**Goal**
Can you lay out every line of the data below as a numbered list, leaving out the blank lines?

━━━

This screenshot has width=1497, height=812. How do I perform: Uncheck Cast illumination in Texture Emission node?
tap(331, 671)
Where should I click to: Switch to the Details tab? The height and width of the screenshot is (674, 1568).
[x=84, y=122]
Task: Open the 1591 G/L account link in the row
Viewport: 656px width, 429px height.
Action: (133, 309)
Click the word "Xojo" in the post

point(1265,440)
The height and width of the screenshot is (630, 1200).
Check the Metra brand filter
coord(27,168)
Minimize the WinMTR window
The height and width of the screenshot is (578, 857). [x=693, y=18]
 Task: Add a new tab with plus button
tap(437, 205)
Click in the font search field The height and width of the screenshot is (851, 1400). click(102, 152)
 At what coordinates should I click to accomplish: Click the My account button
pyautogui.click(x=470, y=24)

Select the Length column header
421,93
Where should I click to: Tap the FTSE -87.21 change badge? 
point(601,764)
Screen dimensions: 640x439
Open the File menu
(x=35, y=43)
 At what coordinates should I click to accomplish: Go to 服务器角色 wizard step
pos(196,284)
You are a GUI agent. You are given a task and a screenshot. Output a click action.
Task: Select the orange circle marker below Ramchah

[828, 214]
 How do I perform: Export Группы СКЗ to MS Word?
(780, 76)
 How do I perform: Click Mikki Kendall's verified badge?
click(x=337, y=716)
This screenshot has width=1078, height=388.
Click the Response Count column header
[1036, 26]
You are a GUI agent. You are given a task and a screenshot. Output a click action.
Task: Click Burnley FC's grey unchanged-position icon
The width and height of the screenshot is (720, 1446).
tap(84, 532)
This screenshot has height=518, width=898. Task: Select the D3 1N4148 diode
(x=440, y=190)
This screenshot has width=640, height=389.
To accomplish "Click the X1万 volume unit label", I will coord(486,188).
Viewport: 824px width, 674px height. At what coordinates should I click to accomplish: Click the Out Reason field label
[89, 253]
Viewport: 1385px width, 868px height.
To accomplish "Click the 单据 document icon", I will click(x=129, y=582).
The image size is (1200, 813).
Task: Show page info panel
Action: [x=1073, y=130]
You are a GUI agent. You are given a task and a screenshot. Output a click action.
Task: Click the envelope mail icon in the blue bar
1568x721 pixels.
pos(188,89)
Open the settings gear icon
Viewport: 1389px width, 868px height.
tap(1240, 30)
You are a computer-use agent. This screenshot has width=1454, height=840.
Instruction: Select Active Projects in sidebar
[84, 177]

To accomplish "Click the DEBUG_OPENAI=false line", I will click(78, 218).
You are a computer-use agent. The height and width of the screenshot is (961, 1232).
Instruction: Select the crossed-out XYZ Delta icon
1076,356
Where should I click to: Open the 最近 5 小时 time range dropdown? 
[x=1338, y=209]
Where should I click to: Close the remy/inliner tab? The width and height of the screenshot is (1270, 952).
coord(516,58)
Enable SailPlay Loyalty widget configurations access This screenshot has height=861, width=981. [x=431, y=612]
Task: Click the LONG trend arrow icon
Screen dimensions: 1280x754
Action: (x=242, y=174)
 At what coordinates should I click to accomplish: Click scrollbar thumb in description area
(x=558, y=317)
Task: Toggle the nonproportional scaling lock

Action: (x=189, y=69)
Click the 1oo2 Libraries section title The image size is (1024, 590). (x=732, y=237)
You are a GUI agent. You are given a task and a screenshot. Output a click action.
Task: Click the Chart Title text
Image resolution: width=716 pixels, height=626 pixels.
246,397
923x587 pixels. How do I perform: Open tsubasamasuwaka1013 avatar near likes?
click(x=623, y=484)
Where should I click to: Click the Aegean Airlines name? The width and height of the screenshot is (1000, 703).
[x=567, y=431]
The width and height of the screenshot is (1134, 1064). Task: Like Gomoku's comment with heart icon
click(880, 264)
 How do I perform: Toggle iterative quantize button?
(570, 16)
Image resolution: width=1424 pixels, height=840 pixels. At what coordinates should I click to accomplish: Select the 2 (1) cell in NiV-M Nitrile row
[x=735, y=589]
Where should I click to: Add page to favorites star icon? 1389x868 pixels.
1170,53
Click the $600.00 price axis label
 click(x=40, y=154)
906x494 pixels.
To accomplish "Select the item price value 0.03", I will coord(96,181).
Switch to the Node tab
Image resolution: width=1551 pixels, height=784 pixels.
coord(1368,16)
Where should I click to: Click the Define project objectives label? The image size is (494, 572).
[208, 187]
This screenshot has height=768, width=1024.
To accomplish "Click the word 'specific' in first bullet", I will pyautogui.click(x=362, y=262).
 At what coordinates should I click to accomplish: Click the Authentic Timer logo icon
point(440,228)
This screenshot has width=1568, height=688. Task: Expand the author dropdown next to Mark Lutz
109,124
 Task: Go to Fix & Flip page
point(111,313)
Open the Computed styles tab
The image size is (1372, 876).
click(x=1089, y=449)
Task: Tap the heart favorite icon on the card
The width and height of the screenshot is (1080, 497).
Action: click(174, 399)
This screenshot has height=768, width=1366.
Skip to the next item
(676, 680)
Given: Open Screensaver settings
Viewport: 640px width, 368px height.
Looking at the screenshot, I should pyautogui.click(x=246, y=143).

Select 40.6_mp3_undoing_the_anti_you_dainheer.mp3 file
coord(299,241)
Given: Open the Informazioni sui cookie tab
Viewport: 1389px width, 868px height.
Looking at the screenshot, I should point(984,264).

━━━

**Solution below**
1. This screenshot has width=1497, height=812. How do I perform: Uncheck Cast illumination in Texture Emission node?
2. tap(331, 671)
3. Where should I click to: Switch to the Details tab? The height and width of the screenshot is (674, 1568).
4. [x=84, y=122]
5. Task: Open the 1591 G/L account link in the row
6. Viewport: 656px width, 429px height.
7. Action: (133, 309)
8. Click the word "Xojo" in the post
9. point(1265,440)
10. The height and width of the screenshot is (630, 1200).
11. Check the Metra brand filter
12. coord(27,168)
13. Minimize the WinMTR window
14. The height and width of the screenshot is (578, 857). [x=693, y=18]
15.  Task: Add a new tab with plus button
16. tap(437, 205)
17. Click in the font search field The height and width of the screenshot is (851, 1400). click(102, 152)
18.  At what coordinates should I click to accomplish: Click the My account button
19. pyautogui.click(x=470, y=24)
20. Select the Length column header
21. 421,93
22. Where should I click to: Tap the FTSE -87.21 change badge? 
23. point(601,764)
24. Screen dimensions: 640x439
25. Open the File menu
26. (x=35, y=43)
27.  At what coordinates should I click to accomplish: Go to 服务器角色 wizard step
28. pos(196,284)
29. You are a GUI agent. You are given a task and a screenshot. Output a click action.
30. Task: Select the orange circle marker below Ramchah
31. [828, 214]
32.  How do I perform: Export Группы СКЗ to MS Word?
33. (780, 76)
34.  How do I perform: Click Mikki Kendall's verified badge?
35. click(x=337, y=716)
36. This screenshot has width=1078, height=388.
37. Click the Response Count column header
38. [1036, 26]
39. You are a GUI agent. You are given a task and a screenshot. Output a click action.
40. Task: Click Burnley FC's grey unchanged-position icon
41. The width and height of the screenshot is (720, 1446).
42. tap(84, 532)
43. This screenshot has height=518, width=898. Task: Select the D3 1N4148 diode
44. (x=440, y=190)
45. This screenshot has width=640, height=389.
46. To accomplish "Click the X1万 volume unit label", I will coord(486,188).
47. Viewport: 824px width, 674px height. At what coordinates should I click to accomplish: Click the Out Reason field label
48. [89, 253]
49. Viewport: 1385px width, 868px height.
50. To accomplish "Click the 单据 document icon", I will click(x=129, y=582).
51. The image size is (1200, 813).
52. Task: Show page info panel
53. Action: [x=1073, y=130]
54. You are a GUI agent. You are given a task and a screenshot. Output a click action.
55. Task: Click the envelope mail icon in the blue bar
56. 1568x721 pixels.
57. pos(188,89)
58. Open the settings gear icon
59. Viewport: 1389px width, 868px height.
60. tap(1240, 30)
61. You are a computer-use agent. This screenshot has width=1454, height=840.
62. Instruction: Select Active Projects in sidebar
63. [84, 177]
64. To accomplish "Click the DEBUG_OPENAI=false line", I will click(78, 218).
65. You are a computer-use agent. The height and width of the screenshot is (961, 1232).
66. Instruction: Select the crossed-out XYZ Delta icon
67. 1076,356
68. Where should I click to: Open the 最近 5 小时 time range dropdown? 
69. [x=1338, y=209]
70. Where should I click to: Close the remy/inliner tab? The width and height of the screenshot is (1270, 952).
71. coord(516,58)
72. Enable SailPlay Loyalty widget configurations access This screenshot has height=861, width=981. [x=431, y=612]
73. Task: Click the LONG trend arrow icon
74. Screen dimensions: 1280x754
75. Action: (x=242, y=174)
76.  At what coordinates should I click to accomplish: Click scrollbar thumb in description area
77. (x=558, y=317)
78. Task: Toggle the nonproportional scaling lock
79. Action: (x=189, y=69)
80. Click the 1oo2 Libraries section title The image size is (1024, 590). (x=732, y=237)
81. You are a GUI agent. You are given a task and a screenshot. Output a click action.
82. Task: Click the Chart Title text
83. Image resolution: width=716 pixels, height=626 pixels.
84. 246,397
85. 923x587 pixels. How do I perform: Open tsubasamasuwaka1013 avatar near likes?
86. click(x=623, y=484)
87. Where should I click to: Click the Aegean Airlines name? The width and height of the screenshot is (1000, 703).
88. [x=567, y=431]
89. The width and height of the screenshot is (1134, 1064). Task: Like Gomoku's comment with heart icon
90. click(880, 264)
91.  How do I perform: Toggle iterative quantize button?
92. (570, 16)
93. Image resolution: width=1424 pixels, height=840 pixels. At what coordinates should I click to accomplish: Select the 2 (1) cell in NiV-M Nitrile row
94. [x=735, y=589]
95. Where should I click to: Add page to favorites star icon? 1389x868 pixels.
96. 1170,53
97. Click the $600.00 price axis label
98.  click(x=40, y=154)
99. 906x494 pixels.
100. To accomplish "Select the item price value 0.03", I will coord(96,181).
101. Switch to the Node tab
102. Image resolution: width=1551 pixels, height=784 pixels.
103. coord(1368,16)
104. Where should I click to: Click the Define project objectives label? The image size is (494, 572).
105. [208, 187]
106. This screenshot has height=768, width=1024.
107. To accomplish "Click the word 'specific' in first bullet", I will pyautogui.click(x=362, y=262).
108.  At what coordinates should I click to accomplish: Click the Authentic Timer logo icon
109. point(440,228)
110. This screenshot has width=1568, height=688. Task: Expand the author dropdown next to Mark Lutz
111. 109,124
112.  Task: Go to Fix & Flip page
113. point(111,313)
114. Open the Computed styles tab
115. The image size is (1372, 876).
116. click(x=1089, y=449)
117. Task: Tap the heart favorite icon on the card
118. The width and height of the screenshot is (1080, 497).
119. Action: click(174, 399)
120. This screenshot has height=768, width=1366.
121. Skip to the next item
122. (676, 680)
123. Given: Open Screensaver settings
124. Viewport: 640px width, 368px height.
125. Looking at the screenshot, I should pyautogui.click(x=246, y=143).
126. Select 40.6_mp3_undoing_the_anti_you_dainheer.mp3 file
127. coord(299,241)
128. Given: Open the Informazioni sui cookie tab
129. Viewport: 1389px width, 868px height.
130. Looking at the screenshot, I should point(984,264).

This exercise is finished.